» **WHAT THE TASK ASKS**
Repeat, line for line, the entries below from the first line to the line containing "Click the MATLINK title bar text", counting both ends.

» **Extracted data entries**
================

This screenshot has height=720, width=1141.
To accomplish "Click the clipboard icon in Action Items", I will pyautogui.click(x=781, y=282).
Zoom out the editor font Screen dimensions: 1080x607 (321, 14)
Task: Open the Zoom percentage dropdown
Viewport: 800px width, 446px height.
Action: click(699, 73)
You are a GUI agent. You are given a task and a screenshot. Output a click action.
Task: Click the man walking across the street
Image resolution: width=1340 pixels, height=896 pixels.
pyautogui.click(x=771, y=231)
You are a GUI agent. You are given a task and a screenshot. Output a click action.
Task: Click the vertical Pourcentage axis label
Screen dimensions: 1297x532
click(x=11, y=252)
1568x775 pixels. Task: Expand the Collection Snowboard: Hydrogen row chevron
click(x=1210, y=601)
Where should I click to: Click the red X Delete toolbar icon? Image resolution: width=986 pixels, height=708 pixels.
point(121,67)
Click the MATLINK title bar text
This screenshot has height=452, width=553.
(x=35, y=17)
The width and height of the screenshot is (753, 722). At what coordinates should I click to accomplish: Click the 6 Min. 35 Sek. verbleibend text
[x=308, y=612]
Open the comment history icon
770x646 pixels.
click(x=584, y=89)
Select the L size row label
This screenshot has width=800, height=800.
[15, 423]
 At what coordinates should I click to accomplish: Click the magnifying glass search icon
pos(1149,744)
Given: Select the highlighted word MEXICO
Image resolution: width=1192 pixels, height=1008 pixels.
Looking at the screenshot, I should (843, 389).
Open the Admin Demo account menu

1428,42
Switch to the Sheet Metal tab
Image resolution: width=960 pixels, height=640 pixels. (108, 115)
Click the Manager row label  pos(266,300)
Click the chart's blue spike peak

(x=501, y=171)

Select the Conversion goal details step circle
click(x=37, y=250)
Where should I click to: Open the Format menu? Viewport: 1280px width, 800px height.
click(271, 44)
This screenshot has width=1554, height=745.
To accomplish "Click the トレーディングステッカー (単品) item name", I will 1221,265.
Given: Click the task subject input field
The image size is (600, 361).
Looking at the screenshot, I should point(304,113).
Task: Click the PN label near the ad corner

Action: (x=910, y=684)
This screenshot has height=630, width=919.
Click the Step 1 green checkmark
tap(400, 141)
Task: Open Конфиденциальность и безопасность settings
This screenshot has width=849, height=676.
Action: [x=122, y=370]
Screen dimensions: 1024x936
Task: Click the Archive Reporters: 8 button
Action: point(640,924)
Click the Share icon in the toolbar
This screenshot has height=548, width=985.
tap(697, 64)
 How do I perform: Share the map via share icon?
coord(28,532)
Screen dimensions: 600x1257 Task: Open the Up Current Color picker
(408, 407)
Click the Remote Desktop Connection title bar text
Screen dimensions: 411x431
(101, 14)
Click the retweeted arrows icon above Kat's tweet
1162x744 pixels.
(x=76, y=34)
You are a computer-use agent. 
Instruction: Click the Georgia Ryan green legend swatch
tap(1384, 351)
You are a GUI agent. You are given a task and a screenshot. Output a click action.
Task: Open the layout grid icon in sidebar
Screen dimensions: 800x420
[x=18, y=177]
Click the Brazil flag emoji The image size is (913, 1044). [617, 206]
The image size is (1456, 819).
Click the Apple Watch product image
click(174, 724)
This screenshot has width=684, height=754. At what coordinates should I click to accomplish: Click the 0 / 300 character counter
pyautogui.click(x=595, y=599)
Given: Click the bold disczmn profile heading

================

» **SOLUTION**
This screenshot has height=720, width=1141.
To accomplish "Click the clipboard icon in Action Items", I will pyautogui.click(x=781, y=282).
Zoom out the editor font Screen dimensions: 1080x607 (321, 14)
Task: Open the Zoom percentage dropdown
Viewport: 800px width, 446px height.
Action: click(699, 73)
You are a GUI agent. You are given a task and a screenshot. Output a click action.
Task: Click the man walking across the street
Image resolution: width=1340 pixels, height=896 pixels.
pyautogui.click(x=771, y=231)
You are a GUI agent. You are given a task and a screenshot. Output a click action.
Task: Click the vertical Pourcentage axis label
Screen dimensions: 1297x532
click(x=11, y=252)
1568x775 pixels. Task: Expand the Collection Snowboard: Hydrogen row chevron
click(x=1210, y=601)
Where should I click to: Click the red X Delete toolbar icon? Image resolution: width=986 pixels, height=708 pixels.
point(121,67)
Click the MATLINK title bar text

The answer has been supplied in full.